On the Senate Commerce Committee, Chairman Ted Cruz has championed the deregulatory approach. In September 2025, he introduced the SANDBOX Act (S.2750), which would allow AI developers and deployers to apply to the White House Office of Science and Technology Policy for waivers of federal regulations that impede their work. The bill remained in committee without a hearing or markup as of mid-2026.29Congress.gov. S.2750 – SANDBOX Act30U.S. Senate Commerce Committee. Sen. Cruz Unveils AI Policy Framework to Strengthen American AI Leadership

Federal AI Spending and Appropriations

Federal spending on AI has surged. Funds obligated for federal AI contracts reached $7.2 billion in 2026, and the total potential value of AI contract awards hit $91.8 billion, with the Department of Defense accounting for roughly 99 percent of that total. The number of federal agencies with active AI contracts grew from 17 in 2022 to 28 in 2026.31Brookings Institution. Where Does Federal AI Spending Stand in 2026

Congress has embedded AI-related provisions across multiple spending bills. The FY2026 five-bill spending package (H.R. 7148), passed in February 2026, allocated $135 million for the NIH Office of Data Science Strategy to build capacity in AI and machine learning for biomedical research.

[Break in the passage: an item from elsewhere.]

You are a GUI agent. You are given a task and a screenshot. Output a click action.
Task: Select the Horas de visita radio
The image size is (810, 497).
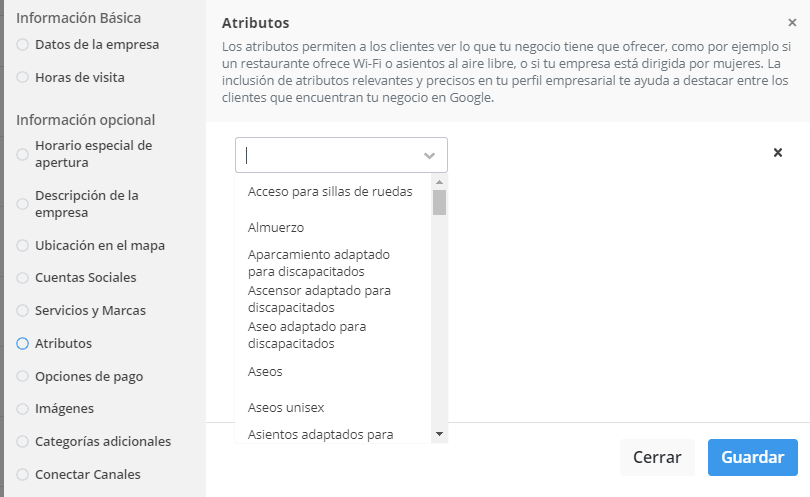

It also required the Treasury Department to report on AI use in sanctions enforcement, directed the FCC to brief Congress on illegal AI-generated robocalls, and encouraged the Bureau of Labor Statistics to evaluate AI’s economic impact, including job displacement.32Akin Gump. Congress Enacts AI Provisions in Five-Bill Spending Package

In earlier FY2024 appropriations, the Senate directed NIST to continue its work on AI standards and the AI Risk Management Framework, funded a $135 million cross-cutting AI research program at the Department of Energy’s Office of Science, and provided support for NSF AI workforce development and computing resources.33Federation of American Scientists. Tracking AI Provisions in FY24 Appropriations Bills

The Senate’s Own Use of AI

The Senate has also begun grappling with how its own staff use AI tools. In March 2026, the Senate Sergeant-at-Arms issued a memo authorizing aides to use OpenAI’s ChatGPT, Google’s Gemini, and Microsoft Copilot for official work, including drafting and editing documents, summarizing information, and conducting research. The memo noted that data shared through Microsoft Copilot Chat remains within the Senate’s secure government environment but cautioned staff against entering personally identifiable or physical security information. There is no centralized, public rulebook for the chamber; individual offices and committees set their own specific policies, and strict rules remain in place for staff with security clearances who handle classified material.34The New York Times. Senate Authorizes Aides to Use AI Chatbots for Official Work

Earlier Framework Proposals

Before the Working Group’s roadmap, Senators Blumenthal and Hawley — the chair and ranking member of the Judiciary Subcommittee on Privacy, Technology, and the Law — released a “Bipartisan Framework for U.S. AI Act” in September 2023. The framework proposed an independent licensing body for developers of high-risk AI, mandatory transparency about training data and model limitations, a prohibition on AI-generated child sexual abuse material and nonconsensual deepfakes, a clarification that Section 230 would not shield AI companies, and export controls to prevent advanced AI models and hardware from reaching China and Russia.35Senator Richard Blumenthal. Bipartisan Framework for U.S. AI Act That framework was never introduced as formal legislation, but many of its elements have resurfaced in the targeted bills that followed.